I’ve long tracked developments in SWIFT, the system that tracks international bank transfers. The NSA got SWIFT to turn over data willingly after 9/11. But then the consortium moved its servers to Europe, making the data legally safer — though surely not technically safer — from NSA hands. And in spite of the fact that the US negotiated, and then violated the spirit of, a permissive deal to access this information, documents leaked by Edward Snowden still show the NSA double dipping, obtaining SWIFT information via the legal front door and the technical back door.
Nevertheless, it wasn’t the evidence that the US had preferential access to the records of international bank transfers is not what led someone to create a competitor. The threat of sanctions did.
Russia has just announced a plan to have some alternative to SWIFT in place by May.
Russia intends to have its own international inter-bank system up and running by May 2015. The Central of Russia says it needs to speed up preparations for its version of SWIFT in case of possible ”challenges” from the West.
“Given the challenges, Bank of Russia is creating its own system for transmitting financial messaging… It’s time to hurry up, so in the next few months we will have certain work done. The entire project for transmitting financial messages will be completed in May 2015,” said Ramilya Kanafina, deputy head of the national payment system department at the Central Bank of Russia (CBR).
Calls not to use the SWIFT (Society for Worldwide Interbank Financial Telecommunication) system in Russian banks began to grow as relations between Russia and the West deteriorated over sanctions. So far, SWIFT says despite pressure from some Western countries to join the anti-Russian sanctions, it has no intention of doing so.
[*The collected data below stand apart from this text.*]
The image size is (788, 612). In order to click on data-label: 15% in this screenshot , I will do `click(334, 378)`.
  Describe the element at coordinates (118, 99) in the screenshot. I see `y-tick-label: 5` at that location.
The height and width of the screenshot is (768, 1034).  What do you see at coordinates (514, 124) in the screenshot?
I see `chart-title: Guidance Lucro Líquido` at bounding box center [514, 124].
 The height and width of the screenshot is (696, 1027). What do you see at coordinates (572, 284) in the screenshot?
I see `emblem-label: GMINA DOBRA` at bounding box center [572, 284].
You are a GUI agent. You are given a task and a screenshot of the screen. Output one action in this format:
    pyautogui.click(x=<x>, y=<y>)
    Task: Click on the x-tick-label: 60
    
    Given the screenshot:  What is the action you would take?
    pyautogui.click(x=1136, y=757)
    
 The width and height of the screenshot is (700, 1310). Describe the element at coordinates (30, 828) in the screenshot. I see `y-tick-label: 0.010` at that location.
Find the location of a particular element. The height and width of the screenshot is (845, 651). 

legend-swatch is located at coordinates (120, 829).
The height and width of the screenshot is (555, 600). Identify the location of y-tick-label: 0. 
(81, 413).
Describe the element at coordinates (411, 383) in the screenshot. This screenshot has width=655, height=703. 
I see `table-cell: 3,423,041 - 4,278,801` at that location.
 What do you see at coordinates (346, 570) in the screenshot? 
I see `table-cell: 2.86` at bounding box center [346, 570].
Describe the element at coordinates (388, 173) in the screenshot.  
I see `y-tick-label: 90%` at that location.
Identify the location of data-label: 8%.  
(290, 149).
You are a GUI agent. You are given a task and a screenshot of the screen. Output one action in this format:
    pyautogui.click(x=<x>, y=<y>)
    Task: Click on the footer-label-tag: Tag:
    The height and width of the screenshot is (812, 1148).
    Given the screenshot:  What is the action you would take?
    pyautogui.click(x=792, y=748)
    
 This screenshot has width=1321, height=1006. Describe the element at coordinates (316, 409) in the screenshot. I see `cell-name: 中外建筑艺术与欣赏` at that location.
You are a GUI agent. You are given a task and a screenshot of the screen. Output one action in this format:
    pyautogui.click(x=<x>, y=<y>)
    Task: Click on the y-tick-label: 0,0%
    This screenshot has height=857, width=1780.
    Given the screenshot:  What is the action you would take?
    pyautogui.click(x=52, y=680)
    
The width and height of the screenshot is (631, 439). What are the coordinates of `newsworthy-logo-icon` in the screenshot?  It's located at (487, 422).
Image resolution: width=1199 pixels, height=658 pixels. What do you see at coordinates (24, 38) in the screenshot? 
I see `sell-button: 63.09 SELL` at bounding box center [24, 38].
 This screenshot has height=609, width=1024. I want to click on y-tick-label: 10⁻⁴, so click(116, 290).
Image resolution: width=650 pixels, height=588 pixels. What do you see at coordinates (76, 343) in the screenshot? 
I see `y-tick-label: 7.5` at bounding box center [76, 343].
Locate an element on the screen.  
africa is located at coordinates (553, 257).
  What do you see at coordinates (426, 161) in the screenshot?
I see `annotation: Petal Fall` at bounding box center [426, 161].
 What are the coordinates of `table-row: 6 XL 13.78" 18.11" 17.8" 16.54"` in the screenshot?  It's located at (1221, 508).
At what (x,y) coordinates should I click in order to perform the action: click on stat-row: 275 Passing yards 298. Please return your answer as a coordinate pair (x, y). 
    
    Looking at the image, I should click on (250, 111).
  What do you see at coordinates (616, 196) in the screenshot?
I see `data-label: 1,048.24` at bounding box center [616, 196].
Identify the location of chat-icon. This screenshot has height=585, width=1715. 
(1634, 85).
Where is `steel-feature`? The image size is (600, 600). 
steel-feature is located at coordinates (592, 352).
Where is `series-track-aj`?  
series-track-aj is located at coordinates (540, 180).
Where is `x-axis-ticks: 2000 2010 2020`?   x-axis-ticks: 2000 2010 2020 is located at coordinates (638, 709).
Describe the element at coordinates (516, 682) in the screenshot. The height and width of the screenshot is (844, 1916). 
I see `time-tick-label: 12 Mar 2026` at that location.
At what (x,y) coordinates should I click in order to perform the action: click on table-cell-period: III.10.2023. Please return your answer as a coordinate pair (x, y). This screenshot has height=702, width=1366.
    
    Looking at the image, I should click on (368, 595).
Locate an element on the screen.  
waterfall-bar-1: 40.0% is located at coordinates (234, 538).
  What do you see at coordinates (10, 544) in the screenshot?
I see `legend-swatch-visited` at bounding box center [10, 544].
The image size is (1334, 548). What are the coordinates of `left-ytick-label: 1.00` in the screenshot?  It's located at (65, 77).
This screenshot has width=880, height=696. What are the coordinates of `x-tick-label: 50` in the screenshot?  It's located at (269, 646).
I’ve long wondered when US reliance on sanctions — which is effectively an assertion of the authority to be able to dictate which economic players are acceptable and not — would begin to undermine the US system. And while this does not seem to be primarily motivated by an effort to undercut US hegemony, except to the degree that Russia refuses to comply with US demands it be permitted to rearrange Russia’s immediate neighborhood. Rather, this is a reaction to US actions.
Nevertheless, it may establish the infrastructure that undermines US hegemony.